**RECORDS FOR THE TASK:**
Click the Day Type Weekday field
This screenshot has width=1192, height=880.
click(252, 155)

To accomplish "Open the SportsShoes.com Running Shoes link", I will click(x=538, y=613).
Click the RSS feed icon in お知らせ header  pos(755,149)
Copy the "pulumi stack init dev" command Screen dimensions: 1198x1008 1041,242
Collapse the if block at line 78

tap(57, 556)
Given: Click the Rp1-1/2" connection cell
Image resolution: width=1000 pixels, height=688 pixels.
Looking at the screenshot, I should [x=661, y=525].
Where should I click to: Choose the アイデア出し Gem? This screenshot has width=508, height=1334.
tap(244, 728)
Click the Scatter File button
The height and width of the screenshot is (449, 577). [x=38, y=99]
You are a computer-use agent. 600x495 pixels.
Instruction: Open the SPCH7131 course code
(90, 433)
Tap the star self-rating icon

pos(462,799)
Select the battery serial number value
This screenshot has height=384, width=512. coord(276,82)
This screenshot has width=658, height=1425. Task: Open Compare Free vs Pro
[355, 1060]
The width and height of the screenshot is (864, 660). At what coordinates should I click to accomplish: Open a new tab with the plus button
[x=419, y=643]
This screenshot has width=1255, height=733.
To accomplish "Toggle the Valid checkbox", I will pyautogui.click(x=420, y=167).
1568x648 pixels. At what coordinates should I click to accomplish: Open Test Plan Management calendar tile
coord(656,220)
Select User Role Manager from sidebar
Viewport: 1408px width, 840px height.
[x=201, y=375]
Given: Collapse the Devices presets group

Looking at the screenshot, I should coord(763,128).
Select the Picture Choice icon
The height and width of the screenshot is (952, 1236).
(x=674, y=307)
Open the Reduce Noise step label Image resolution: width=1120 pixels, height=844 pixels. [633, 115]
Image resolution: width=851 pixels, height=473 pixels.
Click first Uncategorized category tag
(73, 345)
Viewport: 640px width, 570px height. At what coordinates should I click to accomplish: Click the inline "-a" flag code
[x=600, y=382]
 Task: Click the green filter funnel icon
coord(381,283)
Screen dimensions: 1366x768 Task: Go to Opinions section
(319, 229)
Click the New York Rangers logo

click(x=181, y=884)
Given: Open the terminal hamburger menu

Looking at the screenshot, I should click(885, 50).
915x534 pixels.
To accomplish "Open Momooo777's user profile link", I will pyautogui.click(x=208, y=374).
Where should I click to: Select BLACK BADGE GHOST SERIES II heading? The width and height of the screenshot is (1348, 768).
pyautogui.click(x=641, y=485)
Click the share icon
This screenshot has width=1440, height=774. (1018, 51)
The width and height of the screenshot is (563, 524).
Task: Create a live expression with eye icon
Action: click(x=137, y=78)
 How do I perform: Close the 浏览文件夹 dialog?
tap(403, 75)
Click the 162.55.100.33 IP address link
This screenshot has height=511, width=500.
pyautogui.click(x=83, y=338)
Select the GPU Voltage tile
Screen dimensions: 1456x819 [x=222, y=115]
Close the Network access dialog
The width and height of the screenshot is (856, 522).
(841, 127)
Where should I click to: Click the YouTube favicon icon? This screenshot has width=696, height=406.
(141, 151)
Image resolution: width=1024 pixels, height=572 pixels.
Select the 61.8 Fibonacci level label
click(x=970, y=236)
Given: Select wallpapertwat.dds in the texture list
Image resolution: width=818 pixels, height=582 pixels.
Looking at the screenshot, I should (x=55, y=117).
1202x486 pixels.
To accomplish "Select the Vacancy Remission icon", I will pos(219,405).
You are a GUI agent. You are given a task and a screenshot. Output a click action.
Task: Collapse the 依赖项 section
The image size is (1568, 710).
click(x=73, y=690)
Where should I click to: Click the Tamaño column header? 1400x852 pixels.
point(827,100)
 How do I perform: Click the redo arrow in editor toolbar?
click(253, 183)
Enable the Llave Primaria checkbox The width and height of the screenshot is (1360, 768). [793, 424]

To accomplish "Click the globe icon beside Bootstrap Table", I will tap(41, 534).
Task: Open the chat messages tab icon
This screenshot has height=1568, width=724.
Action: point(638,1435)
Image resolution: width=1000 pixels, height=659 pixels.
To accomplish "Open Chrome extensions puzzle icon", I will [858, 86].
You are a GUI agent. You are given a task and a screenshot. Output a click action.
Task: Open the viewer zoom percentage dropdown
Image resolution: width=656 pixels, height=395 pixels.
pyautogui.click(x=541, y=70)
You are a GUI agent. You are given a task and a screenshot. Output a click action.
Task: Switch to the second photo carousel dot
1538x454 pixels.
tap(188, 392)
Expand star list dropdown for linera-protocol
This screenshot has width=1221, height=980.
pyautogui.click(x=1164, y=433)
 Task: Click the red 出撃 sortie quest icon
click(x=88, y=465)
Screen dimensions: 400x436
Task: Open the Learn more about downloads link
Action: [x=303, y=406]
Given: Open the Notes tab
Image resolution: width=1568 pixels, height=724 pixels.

**ACTIVITY:**
In the data above, how many lines carry the string "checkbox"? Only the number should be given.

**REPLY TO THE TASK:**
2